A Novel Metaheuristic-Based Methodology for Attack Detection in Wireless Communication Networks

The landscape of 5G communication introduces heightened risks from malicious attacks, posing significant threats to network security and availability. The unique characteristics of 5G networks, while enabling advanced communication, present challenges in distinguishing between legitimate and malicious traffic, making it more difficult to detect anonymous traffic. Current methodologies for intrusion detection within 5G communication exhibit limitations in accuracy, efficiency, and adaptability to evolving network conditions. In this study, we explore the application of an adaptive optimized machine learning-based framework to improve intrusion detection system (IDS) performance in wireless network access scenarios. The framework used involves developing a lightweight model based on a convolutional neural network with 11 layers, referred to as CSO-2D-CNN, which demonstrates fast learning rates and excellent generalization capabilities.

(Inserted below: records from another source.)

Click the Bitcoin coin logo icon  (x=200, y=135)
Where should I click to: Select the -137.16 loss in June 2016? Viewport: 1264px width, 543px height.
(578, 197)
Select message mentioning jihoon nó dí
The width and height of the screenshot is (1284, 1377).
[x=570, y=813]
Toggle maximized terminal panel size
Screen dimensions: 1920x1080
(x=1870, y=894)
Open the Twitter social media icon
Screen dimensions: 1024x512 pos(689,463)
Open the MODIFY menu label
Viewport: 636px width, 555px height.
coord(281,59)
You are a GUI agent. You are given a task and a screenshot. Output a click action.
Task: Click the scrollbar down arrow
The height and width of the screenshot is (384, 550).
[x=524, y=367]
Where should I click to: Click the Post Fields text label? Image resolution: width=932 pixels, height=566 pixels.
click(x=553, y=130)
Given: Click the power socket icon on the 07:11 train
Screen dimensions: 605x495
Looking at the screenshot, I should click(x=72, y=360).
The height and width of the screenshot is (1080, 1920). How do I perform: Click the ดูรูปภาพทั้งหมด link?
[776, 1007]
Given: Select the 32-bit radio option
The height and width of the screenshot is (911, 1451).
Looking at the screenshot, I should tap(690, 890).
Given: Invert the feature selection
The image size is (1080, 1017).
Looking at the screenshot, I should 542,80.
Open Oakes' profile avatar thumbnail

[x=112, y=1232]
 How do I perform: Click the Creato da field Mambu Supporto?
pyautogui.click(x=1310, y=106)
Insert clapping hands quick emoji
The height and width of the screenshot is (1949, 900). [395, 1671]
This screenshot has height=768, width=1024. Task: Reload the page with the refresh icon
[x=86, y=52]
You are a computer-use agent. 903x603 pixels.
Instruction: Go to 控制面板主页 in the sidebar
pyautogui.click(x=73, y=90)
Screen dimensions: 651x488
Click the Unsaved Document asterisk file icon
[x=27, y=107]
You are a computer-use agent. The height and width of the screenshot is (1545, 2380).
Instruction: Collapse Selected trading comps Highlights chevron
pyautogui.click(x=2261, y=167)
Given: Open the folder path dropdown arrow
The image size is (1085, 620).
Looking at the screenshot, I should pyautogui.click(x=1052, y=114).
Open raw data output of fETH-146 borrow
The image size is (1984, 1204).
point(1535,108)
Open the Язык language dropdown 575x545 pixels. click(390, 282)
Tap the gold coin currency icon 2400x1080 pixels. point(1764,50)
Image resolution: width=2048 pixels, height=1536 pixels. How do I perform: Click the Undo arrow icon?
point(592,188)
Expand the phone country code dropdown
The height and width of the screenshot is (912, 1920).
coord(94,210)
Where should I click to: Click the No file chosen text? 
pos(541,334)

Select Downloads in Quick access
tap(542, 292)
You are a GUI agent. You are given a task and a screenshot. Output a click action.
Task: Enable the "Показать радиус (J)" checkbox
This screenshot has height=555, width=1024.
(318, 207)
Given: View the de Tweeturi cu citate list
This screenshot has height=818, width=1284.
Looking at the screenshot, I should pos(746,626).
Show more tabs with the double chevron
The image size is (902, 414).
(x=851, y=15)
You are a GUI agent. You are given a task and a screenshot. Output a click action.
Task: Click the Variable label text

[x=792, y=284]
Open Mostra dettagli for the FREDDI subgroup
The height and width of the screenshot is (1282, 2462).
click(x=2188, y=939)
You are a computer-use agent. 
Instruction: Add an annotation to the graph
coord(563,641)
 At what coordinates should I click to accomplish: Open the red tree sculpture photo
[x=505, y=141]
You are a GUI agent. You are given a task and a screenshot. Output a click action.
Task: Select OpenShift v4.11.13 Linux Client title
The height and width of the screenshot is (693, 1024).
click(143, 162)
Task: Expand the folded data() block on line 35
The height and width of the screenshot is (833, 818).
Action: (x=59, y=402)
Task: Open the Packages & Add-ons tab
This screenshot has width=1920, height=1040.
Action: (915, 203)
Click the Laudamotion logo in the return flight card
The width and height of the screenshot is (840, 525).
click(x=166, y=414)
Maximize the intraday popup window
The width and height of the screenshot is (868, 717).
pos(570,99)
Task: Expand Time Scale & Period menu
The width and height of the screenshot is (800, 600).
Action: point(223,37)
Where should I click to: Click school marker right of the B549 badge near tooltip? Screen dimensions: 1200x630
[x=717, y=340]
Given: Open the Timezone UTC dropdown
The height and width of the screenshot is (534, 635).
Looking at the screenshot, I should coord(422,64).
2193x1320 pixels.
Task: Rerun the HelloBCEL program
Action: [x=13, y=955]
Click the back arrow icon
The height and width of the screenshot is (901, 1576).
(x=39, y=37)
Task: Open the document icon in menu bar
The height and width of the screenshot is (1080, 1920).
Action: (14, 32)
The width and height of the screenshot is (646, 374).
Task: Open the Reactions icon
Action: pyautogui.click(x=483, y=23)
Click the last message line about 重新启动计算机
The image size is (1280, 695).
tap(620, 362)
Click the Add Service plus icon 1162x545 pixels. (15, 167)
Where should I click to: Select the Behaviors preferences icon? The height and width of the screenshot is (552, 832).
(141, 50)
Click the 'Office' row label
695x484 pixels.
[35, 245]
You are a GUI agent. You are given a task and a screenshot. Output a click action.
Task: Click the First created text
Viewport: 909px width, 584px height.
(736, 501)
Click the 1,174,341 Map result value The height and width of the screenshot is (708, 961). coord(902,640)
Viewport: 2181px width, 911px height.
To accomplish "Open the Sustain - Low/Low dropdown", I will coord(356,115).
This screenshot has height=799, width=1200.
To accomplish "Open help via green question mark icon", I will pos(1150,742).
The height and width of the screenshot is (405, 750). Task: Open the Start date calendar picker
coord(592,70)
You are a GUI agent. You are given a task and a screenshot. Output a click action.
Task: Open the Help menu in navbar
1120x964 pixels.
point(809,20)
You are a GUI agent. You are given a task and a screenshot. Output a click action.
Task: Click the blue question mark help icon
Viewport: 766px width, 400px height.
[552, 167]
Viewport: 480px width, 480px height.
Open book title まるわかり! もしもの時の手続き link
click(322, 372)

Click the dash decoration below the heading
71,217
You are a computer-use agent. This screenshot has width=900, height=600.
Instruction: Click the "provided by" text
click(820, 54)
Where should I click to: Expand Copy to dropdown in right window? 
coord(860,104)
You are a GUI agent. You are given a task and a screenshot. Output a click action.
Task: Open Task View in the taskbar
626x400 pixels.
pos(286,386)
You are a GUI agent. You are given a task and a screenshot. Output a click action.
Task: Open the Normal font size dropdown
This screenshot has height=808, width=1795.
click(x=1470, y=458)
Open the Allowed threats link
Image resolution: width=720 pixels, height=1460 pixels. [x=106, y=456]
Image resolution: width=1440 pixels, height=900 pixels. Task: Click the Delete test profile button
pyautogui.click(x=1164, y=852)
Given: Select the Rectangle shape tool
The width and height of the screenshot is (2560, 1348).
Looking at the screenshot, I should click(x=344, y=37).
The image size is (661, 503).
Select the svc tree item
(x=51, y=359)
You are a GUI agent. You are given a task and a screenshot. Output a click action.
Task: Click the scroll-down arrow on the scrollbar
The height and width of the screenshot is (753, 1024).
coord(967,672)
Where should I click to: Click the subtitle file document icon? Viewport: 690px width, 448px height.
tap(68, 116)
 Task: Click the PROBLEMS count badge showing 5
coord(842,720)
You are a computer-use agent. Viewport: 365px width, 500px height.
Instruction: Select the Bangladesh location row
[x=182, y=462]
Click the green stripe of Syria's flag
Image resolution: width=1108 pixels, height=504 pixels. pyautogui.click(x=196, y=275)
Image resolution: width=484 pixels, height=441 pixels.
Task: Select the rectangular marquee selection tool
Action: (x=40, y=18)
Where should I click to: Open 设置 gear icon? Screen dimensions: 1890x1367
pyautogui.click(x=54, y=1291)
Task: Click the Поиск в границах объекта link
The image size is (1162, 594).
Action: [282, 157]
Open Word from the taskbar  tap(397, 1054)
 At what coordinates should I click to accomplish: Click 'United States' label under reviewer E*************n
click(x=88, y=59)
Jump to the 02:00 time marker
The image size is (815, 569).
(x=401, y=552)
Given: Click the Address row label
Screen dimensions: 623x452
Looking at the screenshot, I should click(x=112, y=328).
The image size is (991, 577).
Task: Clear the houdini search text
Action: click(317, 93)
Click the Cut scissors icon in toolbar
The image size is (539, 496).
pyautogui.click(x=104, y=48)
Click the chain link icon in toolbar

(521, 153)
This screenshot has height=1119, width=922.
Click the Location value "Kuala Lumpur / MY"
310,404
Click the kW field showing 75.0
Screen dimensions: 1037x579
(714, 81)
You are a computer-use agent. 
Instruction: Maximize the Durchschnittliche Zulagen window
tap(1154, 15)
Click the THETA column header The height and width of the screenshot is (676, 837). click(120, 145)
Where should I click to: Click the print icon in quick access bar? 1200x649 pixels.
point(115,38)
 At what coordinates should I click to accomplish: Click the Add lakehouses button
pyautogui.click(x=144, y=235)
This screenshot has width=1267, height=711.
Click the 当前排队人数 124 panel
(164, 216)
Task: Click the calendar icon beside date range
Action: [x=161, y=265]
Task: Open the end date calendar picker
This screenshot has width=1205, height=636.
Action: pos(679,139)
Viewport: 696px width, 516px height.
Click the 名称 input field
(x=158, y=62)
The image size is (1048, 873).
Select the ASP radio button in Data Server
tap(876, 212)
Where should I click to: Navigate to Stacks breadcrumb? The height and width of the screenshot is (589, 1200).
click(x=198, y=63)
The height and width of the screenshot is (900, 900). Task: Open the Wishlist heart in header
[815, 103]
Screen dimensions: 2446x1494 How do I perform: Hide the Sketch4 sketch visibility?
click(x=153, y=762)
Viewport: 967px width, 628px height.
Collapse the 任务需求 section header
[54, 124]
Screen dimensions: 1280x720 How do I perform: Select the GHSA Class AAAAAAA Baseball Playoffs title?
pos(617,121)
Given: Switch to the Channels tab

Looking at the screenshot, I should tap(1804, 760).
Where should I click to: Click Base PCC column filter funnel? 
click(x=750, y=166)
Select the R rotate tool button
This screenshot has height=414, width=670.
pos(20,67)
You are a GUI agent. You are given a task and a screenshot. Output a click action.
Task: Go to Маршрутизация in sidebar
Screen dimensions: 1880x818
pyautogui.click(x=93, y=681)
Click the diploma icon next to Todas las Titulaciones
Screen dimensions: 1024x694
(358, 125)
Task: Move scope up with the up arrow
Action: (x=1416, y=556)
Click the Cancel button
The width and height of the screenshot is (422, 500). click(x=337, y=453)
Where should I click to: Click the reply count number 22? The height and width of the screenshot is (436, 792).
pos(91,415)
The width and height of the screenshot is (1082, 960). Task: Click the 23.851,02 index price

Additionally, an optimized attention-based XGBoost classifier is utilized to improve model performance by combining the benefits of parallel gradient boosting and attention mechanisms. By focusing on the most relevant features, this attention mechanism makes the model suitable for complex and high-dimensional traffic patterns typical of 5G communication. As in previous approaches, it eliminates the need to manually select features such as entropy, payload size, and opcode sequences. Furthermore, the metaheuristic Cat Swarm Optimization (CSO) algorithm is employed to fine-tune the hyperparameters of both the CSO-2D-CNN and the attention-based XGBoost classifier. Extensive experiments conducted on a recent dataset of network traffic demonstrate that the system can adapt to both binary and multiclass classification tasks for high-dimensional and imbalanced data. The results show a low false-positive rate and a high level of accuracy, with a maximum of 99.97% for multilabel attack detection and 99.99% for binary task classification, validating the effectiveness of the proposed framework in the 5G wireless context.